[Work instructions]: Which lines of the records contain the word "Collapse"? Pick out each of them, counting only matches in the same case.

━━━ Stored data ━━━

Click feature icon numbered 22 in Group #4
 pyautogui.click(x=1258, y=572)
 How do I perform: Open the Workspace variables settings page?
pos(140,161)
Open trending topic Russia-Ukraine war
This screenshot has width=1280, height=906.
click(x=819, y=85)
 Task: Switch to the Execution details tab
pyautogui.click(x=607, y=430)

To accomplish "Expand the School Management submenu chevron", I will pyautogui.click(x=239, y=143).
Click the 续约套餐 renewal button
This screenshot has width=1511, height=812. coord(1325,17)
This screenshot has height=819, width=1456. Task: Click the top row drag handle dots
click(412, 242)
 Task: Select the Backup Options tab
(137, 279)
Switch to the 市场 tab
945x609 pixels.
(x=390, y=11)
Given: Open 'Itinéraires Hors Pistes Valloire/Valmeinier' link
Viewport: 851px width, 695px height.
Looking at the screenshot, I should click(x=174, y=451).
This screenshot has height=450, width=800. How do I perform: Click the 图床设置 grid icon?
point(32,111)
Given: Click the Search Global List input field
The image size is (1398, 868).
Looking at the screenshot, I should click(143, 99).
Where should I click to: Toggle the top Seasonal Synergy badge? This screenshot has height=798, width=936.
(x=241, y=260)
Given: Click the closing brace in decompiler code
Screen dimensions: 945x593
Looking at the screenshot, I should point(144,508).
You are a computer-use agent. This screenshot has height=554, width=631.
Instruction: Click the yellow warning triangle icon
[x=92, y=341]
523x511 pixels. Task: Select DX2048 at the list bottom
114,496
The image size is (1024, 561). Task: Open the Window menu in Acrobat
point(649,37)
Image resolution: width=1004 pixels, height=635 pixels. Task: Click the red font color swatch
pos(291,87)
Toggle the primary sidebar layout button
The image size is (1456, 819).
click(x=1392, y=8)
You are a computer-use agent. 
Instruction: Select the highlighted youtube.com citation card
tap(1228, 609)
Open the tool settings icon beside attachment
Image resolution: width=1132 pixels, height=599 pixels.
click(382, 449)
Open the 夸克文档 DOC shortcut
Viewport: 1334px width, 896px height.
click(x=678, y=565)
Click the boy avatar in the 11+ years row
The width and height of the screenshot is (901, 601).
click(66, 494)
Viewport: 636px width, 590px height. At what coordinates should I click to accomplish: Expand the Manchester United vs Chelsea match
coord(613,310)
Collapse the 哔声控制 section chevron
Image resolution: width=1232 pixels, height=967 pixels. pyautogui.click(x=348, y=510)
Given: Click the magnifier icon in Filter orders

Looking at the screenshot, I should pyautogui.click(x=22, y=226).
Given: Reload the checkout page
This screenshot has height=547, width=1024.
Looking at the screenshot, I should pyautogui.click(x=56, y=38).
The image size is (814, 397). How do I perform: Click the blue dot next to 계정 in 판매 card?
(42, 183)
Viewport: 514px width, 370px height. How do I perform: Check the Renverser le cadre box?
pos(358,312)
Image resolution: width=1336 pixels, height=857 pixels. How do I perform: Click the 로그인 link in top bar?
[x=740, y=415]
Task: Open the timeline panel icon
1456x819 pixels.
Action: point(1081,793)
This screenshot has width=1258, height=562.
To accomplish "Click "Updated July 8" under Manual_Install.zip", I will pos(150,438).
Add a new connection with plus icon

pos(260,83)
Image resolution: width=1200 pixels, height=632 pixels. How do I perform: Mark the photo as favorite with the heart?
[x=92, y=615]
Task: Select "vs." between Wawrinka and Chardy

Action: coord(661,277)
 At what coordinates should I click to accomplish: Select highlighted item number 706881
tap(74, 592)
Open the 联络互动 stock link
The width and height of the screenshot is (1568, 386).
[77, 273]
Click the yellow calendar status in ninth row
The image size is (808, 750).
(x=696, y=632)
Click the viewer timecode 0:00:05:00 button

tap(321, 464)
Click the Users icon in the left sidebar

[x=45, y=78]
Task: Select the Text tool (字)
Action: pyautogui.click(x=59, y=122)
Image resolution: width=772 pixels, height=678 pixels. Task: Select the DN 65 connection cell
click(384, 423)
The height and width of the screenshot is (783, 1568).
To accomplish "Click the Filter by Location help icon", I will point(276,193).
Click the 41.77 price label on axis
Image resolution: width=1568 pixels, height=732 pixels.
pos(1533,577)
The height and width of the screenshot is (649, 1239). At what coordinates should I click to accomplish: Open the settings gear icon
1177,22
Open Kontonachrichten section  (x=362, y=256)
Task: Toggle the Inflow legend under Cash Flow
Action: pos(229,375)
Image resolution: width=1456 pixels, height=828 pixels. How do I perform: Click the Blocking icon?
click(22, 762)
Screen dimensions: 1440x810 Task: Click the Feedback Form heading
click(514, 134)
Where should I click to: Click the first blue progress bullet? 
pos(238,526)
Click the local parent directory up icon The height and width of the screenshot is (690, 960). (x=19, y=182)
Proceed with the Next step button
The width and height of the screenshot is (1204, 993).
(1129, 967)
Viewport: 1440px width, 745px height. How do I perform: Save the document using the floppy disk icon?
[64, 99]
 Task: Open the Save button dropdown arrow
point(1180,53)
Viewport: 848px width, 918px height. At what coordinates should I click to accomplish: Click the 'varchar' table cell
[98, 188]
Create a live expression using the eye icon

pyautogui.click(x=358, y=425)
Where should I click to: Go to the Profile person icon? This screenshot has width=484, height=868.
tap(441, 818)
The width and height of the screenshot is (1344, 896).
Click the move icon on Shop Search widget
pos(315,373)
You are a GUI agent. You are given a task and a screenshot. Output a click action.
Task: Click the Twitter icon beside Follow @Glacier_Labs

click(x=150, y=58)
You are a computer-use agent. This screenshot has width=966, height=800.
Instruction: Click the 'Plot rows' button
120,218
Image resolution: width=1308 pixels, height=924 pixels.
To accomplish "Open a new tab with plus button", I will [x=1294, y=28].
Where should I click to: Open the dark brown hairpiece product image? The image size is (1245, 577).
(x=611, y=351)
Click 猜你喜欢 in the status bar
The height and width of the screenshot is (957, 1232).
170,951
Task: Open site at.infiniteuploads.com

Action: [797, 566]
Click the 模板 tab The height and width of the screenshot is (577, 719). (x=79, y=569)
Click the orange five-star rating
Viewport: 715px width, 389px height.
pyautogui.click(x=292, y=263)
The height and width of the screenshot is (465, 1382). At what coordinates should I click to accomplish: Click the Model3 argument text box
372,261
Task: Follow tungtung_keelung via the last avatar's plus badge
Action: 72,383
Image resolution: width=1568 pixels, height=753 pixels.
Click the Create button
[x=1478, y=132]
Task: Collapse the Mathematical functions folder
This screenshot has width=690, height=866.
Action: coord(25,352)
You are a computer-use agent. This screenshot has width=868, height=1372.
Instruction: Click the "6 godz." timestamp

━━━

[Full solution]:
Collapse the 哔声控制 section chevron
Task: Collapse the Mathematical functions folder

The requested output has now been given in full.